> **Tasks to perform**:
• A. According to the article about the West Cork women, in what year was Evie Nevin diagnosed with autism?
• B. Retype the article word for word, everything from "She was motivated" down to "by certain textures.".

> **Passage shown**:
Two West Cork women, who were compelled to get assessed for autism after feeling so well during lockdowns, share their stories with Emma Connolly during Autism Awareness Month
CLONAKILTY mother-of-two and disability campaigner Evie Nevin was diagnosed with autism in 2020 at the age of 33.
She was motivated to get an assessment after noticing how her emotional well-being improved significantly during the pandemic lockdowns.
‘My mood was so much better during this time. Not having to go to shops where there would be bright lights, noise and crowds really helped. And I wasn’t feeling stressed out at having to be places.’
Evie says she struggled her whole life, feeling misunderstood and ‘different.’
Looking back she said she has always had issues making eye contact with people, becoming upset if things weren’t in the right order or place, and being irritated by certain textures.
‘I just needed to understand why. I had a gut feeling that I had autism, and the diagnosis helped me make sense of things. Getting it was a huge relief, and it’s helped me feel more sure of myself,’ she said.
Since her diagnosis, she has been an avid campaigner for autistic rights on top of her advocacy for housing, health and disability rights.

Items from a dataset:
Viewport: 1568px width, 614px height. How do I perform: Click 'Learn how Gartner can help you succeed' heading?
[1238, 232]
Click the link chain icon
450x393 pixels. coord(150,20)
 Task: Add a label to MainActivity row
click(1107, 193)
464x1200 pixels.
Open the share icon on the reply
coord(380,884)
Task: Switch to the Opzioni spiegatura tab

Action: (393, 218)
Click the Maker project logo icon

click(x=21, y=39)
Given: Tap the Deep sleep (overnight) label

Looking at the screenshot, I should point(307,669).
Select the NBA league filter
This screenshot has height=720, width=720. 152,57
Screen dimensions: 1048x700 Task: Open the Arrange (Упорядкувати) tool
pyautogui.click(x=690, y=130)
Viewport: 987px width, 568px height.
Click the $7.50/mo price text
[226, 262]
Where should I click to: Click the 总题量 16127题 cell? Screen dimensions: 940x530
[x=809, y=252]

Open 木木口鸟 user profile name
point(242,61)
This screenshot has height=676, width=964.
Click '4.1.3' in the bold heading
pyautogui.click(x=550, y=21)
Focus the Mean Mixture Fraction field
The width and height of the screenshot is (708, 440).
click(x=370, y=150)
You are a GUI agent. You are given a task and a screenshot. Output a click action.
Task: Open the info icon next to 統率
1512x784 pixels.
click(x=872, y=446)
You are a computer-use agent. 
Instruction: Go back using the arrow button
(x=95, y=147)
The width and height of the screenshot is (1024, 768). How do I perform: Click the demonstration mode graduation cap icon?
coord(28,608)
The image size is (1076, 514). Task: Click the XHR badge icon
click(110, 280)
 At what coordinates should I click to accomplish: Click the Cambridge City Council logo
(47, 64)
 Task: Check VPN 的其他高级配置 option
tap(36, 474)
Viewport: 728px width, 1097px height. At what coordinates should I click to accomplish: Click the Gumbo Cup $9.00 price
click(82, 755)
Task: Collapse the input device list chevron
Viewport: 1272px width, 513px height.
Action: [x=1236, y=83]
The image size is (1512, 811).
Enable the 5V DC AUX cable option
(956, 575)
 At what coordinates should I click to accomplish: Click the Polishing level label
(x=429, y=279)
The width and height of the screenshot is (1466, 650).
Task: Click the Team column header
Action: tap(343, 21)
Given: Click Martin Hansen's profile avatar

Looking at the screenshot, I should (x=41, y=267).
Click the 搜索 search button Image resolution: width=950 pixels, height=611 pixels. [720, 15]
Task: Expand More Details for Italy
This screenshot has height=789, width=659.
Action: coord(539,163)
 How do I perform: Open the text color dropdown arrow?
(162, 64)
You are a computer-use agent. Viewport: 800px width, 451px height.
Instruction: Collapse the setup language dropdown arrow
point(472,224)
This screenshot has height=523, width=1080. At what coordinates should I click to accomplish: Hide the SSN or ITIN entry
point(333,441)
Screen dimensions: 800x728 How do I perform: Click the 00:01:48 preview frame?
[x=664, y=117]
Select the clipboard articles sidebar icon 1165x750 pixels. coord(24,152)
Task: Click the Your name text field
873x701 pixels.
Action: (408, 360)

> **Activity answers**:
• A. 2020

• B.
She was motivated to get an assessment after noticing how her emotional well-being improved significantly during the pandemic lockdowns.
‘My mood was so much better during this time. Not having to go to shops where there would be bright lights, noise and crowds really helped. And I wasn’t feeling stressed out at having to be places.’
Evie says she struggled her whole life, feeling misunderstood and ‘different.’
Looking back she said she has always had issues making eye contact with people, becoming upset if things weren’t in the right order or place, and being irritated by certain textures.